Выбрать главу
Гиппо тоже от тропинки двинул в чащу напрямик. Что ни шаг — то гриб в корзинке, что ни гриб — то боровик.
Кислородом, как глюкозой, наслаждаясь от души, встретил зайца под берёзой, крикнул: «Зайка! Попляши!»
Но косой ничуть не струсил: «Фиг! — сказал. — Не погляжу, что здоровый ты, и в узел, как верёвку, завяжу!»
«Ой! А как же развязаться?» — Гиппо в спор, шутя, полез. И они с хвастливым зайцем огласили смехом лес.
Целый час, наверно, кряду (так, что начали дрожать) хохотали до упаду, не умея смех сдержать.
Но, в конце концов, простился Гиппо с маленьким дружком и к автобусу пустился. (Не идти ж в Москву пешком?)
Там последние сходились, выясняя: «Груздь? Не груздь?» На свои места садились, на коленки ставя груз.
Все расселись понемногу. Лес был светел и багрян. И в обратную дорогу покатил их караван.
Гиппо, лёжа на платформе, любовался на грибы, столь прекрасные по форме, что текла слюна с губы…
Но лишь тронулись, как тут же хлынул ливень — да такой, что вода, сливаясь в лужи, потекла вокруг рекой.
Вмиг размыло всю дорогу,
и пустяшная гора превратилась в недотрогу — не осилить на ура!
Вновь и вновь скользят колёса, но не могут взять подъём. Час стоит перед откосом их автобус под дождём.
Был он новым, не разбитым, и мотор совсем не плох, но урчал, урчал сердито — а потом совсем заглох.
Неподъёмной чёрной глыбой небосвод вверху завис… Тут позвал шофёра Гиппо: «Эй, приятель, отзовись!
Выйди, брат, на мокрый дождик и верёвку захвати. Да один конец надёжно за автобус зацепи.
А другой, зубами стиснув, я на гору потащу… (Я геройства не ищу. Но грибам не дам закиснуть!)»
Намотав конец верёвки на живот свой, он шагнул по размытой скользкой бровке и автобус потянул.
Ноги мощные вбивая, точно сваи, в глинозём, Гиппо топал, напевая ворох слов о том, о сём.
Помня тексты, как в тумане, ставя рифмы невпопад, вместо слов: «Комбат, батяня», — он: «Потянем, — пел, — комбат!»
Песни сладкое звучанье будоражило леса, будто трактора рычанье, сотрясая небеса.
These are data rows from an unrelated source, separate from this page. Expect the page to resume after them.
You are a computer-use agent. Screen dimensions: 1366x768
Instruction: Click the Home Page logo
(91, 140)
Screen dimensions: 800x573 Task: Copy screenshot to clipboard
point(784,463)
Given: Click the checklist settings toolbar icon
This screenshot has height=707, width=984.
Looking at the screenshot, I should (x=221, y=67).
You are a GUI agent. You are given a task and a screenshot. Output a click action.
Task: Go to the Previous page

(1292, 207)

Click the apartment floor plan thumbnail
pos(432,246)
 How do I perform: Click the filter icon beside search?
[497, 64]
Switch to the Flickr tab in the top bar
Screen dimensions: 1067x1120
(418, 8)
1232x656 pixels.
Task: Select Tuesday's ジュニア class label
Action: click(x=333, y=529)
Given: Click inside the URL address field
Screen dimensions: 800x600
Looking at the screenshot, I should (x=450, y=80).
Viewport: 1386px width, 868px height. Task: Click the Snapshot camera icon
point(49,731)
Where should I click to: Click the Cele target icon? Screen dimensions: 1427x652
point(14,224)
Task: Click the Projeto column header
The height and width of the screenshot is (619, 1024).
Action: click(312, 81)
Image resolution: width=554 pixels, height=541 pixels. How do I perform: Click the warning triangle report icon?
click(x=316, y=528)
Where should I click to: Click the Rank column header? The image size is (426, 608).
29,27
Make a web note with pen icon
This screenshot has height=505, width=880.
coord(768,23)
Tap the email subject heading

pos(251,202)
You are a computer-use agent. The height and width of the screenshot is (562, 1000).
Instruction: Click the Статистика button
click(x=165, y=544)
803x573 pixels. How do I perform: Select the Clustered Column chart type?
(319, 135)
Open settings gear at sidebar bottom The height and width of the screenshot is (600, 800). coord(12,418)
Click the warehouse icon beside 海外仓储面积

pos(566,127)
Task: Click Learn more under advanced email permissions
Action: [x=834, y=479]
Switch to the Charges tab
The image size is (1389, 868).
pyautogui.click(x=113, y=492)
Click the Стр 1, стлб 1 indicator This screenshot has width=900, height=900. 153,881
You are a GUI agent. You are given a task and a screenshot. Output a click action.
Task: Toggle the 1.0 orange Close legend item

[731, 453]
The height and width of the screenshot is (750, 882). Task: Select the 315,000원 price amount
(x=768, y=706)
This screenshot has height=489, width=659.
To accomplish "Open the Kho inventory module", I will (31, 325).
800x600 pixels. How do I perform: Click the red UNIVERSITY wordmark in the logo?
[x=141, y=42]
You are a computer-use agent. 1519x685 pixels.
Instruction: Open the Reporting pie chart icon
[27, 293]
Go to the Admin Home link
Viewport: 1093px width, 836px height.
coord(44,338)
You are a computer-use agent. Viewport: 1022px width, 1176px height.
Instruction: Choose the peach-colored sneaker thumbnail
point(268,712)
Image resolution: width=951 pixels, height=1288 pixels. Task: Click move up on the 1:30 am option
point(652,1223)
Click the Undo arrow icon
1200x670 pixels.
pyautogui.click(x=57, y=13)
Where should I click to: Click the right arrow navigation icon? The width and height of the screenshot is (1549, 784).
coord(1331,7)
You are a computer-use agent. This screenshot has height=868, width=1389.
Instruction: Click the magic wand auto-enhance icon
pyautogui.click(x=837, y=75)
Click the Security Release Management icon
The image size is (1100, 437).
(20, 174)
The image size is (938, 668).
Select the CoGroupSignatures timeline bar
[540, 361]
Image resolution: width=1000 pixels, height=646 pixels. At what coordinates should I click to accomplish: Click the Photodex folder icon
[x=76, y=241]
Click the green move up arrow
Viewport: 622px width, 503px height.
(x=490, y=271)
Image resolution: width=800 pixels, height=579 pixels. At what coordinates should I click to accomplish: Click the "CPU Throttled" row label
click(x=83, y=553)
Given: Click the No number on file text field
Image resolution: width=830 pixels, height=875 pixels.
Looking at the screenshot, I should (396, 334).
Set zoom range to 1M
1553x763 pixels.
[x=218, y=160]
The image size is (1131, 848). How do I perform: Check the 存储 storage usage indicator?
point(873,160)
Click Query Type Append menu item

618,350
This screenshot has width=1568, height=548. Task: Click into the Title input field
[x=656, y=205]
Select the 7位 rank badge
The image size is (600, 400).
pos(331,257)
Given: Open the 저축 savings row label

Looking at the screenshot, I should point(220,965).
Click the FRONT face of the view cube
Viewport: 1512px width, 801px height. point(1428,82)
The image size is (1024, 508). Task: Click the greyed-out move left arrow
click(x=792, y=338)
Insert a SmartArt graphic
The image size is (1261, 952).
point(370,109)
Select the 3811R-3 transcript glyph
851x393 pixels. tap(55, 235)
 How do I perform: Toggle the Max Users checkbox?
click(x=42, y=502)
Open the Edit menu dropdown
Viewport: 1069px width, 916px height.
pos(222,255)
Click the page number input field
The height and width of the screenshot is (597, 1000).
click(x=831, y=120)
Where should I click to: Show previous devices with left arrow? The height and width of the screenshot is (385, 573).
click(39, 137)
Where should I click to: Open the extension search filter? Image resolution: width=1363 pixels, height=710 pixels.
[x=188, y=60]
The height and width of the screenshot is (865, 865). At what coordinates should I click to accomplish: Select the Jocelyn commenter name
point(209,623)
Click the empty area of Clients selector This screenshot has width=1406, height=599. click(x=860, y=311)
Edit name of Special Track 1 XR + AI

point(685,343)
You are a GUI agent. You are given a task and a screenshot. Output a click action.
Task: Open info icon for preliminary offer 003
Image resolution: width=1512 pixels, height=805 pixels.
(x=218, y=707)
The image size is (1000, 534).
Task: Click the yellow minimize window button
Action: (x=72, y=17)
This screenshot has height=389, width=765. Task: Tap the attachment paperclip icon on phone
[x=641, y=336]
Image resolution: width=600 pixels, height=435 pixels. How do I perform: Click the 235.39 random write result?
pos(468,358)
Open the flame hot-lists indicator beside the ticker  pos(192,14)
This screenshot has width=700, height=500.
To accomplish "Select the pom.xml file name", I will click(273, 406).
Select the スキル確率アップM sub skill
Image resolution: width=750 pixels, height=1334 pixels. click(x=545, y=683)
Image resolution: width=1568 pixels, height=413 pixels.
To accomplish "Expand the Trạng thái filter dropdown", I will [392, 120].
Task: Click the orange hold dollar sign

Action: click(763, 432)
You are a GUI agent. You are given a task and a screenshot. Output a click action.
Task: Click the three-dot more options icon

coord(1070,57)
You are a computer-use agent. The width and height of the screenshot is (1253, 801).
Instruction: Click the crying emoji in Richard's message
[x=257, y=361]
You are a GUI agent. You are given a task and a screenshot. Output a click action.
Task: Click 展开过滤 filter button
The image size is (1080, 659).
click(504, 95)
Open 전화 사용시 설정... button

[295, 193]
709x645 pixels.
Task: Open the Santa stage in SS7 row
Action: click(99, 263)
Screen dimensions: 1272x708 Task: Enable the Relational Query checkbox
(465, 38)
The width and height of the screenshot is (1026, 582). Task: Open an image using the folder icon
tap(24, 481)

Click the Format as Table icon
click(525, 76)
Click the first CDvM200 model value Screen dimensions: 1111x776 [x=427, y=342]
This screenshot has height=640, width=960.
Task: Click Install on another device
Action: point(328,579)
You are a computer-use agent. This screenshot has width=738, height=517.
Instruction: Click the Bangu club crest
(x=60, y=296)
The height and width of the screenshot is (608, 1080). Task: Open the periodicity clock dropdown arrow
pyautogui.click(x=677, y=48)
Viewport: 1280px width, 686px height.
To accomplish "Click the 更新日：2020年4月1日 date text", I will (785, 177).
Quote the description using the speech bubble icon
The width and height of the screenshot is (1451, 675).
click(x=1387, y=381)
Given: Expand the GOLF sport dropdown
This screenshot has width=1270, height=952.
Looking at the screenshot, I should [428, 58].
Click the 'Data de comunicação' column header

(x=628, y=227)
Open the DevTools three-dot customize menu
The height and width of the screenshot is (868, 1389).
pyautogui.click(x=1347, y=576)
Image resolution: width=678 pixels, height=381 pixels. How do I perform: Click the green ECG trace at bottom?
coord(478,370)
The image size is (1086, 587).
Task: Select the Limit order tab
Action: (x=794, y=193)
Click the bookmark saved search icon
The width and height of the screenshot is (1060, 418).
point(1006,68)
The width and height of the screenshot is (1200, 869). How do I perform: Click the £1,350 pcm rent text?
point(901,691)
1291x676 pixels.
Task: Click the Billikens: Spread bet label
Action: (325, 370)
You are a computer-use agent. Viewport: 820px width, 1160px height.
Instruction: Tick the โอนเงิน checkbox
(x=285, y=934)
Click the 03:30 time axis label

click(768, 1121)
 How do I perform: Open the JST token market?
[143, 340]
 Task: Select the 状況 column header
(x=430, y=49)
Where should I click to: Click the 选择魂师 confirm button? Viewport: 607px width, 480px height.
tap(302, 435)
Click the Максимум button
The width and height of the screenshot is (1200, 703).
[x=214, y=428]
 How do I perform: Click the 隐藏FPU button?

Так горланя, он по лужам отбивал ногами такт… Пусть он вырос неуклюжим, но не хилым — это факт!
Не вприпрыжку, не проворно, не катясь, как колобок, но автобус и платформу — он на гору заволок.
Тут водитель чем-то грюкнул, пару раз нажал педаль — и мотор привычно хрюкнул, приглашая мчаться вдаль.
Гиппо снял верёвку с брюха, в мыслях брюки засучил и, подпрыгнув вверх упруго, на платформу заскочил.
Там улёгся, как на льдине, мокр от носа до хвоста. Вот — корзинка. А в корзине… Боже мой, она — пуста!
На случайной, видно, кочке опрокинулась она — и все дивные грибочки улетели с её дна.
От потери, скажем честно, Гиппо малость загрустил. Но автобус тронул с места и к столице припустил.
Два часа дорожной скуки, и — привет, родной Арбат! Все корзинки взяли в руки и на свой «улов» глядят.
Только в Гиппином лукошке ни грибочка не найти. Не осталось там ни крошки — всё рассыпалось в пути!
Он уже собрался двинуть в дом, где он в столице жил, вдруг ему в его корзину кто-то гриб свой положил.
И другой, и третий следом — подбежали все подряд. «Будешь, Гиппо, ты с обедом!» — улыбаясь, говорят.